Your Rights Under The Federal Fair Credit Reporting Act (FCRA)
The Fair Credit Reporting Act (FCRA) is designed to help ensure that CRAs (Credit Reporting Agencies) furnish correct and complete information to businesses to use when evaluating your application.
Your rights under the Fair Credit Reporting Act:
- You have the right to receive a copy of your credit report. The copy of your report must contain all of the information in your file at the time of your request.
- You have the right to know the name of anyone who received your credit report in the last year for most purposes or in the last two years for employment purposes.
- Any company that denies your application must supply the name and address of the CRA they contacted, provided the denial was based on information given by the CRA.
- You have the right to a free copy of your credit report when your application is denied because of information supplied by the CRA. Your request must be made within 60 days of receiving your denial notice.

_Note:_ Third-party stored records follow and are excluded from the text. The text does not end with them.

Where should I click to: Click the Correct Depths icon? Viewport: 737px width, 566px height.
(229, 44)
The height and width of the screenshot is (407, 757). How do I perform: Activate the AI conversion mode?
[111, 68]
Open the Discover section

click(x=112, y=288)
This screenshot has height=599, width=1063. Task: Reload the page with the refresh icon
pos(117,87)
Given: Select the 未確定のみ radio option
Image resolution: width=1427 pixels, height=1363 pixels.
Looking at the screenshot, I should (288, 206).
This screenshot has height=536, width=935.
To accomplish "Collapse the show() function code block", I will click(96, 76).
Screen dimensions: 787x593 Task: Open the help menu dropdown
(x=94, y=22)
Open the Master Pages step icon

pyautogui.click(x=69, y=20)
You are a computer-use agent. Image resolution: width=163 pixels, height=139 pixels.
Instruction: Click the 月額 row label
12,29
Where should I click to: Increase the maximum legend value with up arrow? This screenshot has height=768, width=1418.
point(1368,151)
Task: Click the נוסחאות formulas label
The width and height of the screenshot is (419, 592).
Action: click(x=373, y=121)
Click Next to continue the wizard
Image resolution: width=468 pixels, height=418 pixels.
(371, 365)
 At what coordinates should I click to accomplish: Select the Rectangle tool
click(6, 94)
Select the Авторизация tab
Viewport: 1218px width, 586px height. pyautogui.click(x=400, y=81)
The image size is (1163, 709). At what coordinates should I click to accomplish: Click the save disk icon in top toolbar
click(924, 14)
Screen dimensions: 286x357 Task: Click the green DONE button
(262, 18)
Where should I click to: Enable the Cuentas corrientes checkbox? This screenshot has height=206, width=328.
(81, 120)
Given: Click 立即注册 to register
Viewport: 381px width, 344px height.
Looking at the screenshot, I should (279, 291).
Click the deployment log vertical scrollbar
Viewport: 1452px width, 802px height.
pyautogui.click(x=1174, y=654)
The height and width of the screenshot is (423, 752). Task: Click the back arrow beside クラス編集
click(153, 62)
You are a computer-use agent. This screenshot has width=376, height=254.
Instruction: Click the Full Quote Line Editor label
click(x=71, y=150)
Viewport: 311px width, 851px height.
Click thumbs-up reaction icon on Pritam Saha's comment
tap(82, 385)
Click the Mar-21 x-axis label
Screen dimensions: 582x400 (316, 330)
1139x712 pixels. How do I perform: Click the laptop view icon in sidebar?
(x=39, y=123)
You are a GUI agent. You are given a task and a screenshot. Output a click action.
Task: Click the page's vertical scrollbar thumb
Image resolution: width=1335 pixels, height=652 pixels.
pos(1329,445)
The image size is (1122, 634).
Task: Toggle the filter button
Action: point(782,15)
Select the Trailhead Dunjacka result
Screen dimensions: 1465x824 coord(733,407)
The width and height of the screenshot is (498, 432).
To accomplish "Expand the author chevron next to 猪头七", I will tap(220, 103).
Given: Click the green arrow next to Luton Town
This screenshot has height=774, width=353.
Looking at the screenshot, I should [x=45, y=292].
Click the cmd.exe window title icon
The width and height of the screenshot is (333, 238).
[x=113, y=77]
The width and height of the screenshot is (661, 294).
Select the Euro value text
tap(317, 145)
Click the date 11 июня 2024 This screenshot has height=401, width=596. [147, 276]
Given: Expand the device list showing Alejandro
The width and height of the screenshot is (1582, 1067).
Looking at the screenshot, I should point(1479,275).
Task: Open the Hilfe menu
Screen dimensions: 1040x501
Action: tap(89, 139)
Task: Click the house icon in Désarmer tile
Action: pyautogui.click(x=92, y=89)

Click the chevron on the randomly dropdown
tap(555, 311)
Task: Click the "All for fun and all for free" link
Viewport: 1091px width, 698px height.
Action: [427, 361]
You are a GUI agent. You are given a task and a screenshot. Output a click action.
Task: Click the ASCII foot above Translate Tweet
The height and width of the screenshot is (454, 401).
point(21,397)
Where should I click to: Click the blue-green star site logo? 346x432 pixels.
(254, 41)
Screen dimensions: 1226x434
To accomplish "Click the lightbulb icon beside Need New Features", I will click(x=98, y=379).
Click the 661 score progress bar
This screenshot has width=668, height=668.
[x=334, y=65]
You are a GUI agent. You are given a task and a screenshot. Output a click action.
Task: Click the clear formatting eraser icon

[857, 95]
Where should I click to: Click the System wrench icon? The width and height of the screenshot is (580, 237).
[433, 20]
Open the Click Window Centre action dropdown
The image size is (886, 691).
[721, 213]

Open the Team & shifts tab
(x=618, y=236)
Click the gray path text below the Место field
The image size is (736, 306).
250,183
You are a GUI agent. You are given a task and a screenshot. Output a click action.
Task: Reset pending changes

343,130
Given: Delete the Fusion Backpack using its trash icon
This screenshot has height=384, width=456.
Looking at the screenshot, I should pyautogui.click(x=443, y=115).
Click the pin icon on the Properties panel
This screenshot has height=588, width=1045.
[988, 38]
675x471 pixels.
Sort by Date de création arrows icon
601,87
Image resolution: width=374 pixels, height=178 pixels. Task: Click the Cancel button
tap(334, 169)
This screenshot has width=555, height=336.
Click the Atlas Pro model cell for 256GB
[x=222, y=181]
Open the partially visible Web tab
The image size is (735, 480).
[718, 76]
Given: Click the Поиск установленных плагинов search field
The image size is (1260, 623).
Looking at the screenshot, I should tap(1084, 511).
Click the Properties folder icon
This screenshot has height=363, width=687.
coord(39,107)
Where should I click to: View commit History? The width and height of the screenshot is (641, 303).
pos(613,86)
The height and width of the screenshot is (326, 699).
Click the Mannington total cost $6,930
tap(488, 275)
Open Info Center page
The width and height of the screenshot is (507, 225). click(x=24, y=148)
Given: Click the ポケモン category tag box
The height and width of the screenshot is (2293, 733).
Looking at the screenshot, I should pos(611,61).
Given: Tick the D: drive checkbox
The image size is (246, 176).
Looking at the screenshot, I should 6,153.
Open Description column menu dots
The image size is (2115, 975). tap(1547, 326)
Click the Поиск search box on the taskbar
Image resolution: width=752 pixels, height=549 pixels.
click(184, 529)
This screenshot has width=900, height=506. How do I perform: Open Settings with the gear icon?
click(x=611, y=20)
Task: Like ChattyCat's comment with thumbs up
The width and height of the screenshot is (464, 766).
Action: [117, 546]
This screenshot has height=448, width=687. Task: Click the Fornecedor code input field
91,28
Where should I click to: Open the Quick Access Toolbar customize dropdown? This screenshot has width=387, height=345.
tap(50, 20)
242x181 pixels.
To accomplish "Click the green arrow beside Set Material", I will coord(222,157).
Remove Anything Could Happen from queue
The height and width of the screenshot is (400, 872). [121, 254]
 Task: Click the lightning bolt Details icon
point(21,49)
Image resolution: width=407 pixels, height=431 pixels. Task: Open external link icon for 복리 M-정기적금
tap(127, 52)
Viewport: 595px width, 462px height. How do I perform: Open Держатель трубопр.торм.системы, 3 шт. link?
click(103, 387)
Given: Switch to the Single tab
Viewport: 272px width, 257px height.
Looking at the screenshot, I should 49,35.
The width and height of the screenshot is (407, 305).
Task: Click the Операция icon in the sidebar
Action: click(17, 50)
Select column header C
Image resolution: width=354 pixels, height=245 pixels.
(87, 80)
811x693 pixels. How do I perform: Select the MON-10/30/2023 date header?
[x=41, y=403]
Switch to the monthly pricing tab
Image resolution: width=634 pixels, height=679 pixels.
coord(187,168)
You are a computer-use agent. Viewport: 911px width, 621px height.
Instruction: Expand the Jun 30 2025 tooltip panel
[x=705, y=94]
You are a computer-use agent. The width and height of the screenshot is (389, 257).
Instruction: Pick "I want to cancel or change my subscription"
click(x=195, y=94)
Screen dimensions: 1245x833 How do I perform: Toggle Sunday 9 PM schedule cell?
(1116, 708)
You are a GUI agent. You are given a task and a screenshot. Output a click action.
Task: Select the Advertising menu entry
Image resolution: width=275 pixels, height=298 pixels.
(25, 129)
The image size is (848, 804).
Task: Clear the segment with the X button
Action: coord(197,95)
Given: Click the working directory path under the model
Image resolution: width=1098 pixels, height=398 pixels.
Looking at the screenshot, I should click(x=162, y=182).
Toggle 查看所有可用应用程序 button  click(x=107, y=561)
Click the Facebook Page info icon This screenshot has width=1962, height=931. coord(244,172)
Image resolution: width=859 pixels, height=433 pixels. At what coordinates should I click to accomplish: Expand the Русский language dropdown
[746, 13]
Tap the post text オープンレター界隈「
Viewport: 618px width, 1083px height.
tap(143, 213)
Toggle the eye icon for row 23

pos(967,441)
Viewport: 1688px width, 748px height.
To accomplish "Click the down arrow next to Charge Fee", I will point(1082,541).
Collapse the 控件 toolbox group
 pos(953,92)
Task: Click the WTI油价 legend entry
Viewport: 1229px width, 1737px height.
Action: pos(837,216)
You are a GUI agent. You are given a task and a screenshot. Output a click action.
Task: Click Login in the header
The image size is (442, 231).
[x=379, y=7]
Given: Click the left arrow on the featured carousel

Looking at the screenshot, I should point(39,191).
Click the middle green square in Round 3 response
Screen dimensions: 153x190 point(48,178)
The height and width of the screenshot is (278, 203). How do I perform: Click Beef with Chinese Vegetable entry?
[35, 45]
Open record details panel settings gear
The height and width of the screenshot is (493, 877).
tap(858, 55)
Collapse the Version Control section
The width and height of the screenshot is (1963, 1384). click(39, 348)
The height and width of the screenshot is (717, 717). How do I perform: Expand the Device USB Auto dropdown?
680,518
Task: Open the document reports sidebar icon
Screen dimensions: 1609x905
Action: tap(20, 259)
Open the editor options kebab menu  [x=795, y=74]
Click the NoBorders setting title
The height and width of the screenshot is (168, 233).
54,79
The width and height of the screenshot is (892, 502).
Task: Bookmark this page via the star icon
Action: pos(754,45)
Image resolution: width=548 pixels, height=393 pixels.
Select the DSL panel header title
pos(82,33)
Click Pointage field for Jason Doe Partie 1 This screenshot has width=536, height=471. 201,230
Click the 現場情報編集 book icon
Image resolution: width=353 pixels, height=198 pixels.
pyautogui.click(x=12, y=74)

- If you contest the completeness or accuracy of information in your report, you should file a dispute with the CRA and with the company that furnished the information to the CRA. Both the CRA and the furnisher of information are legally obligated to reinvestigate your dispute
A Summary of the Fair Credit Reporting Act is available on our web site. See the link on the left side of this page.
You may have additional rights under state law. You may contact a state or local consumer protection agency or a state attorney general to learn those rights.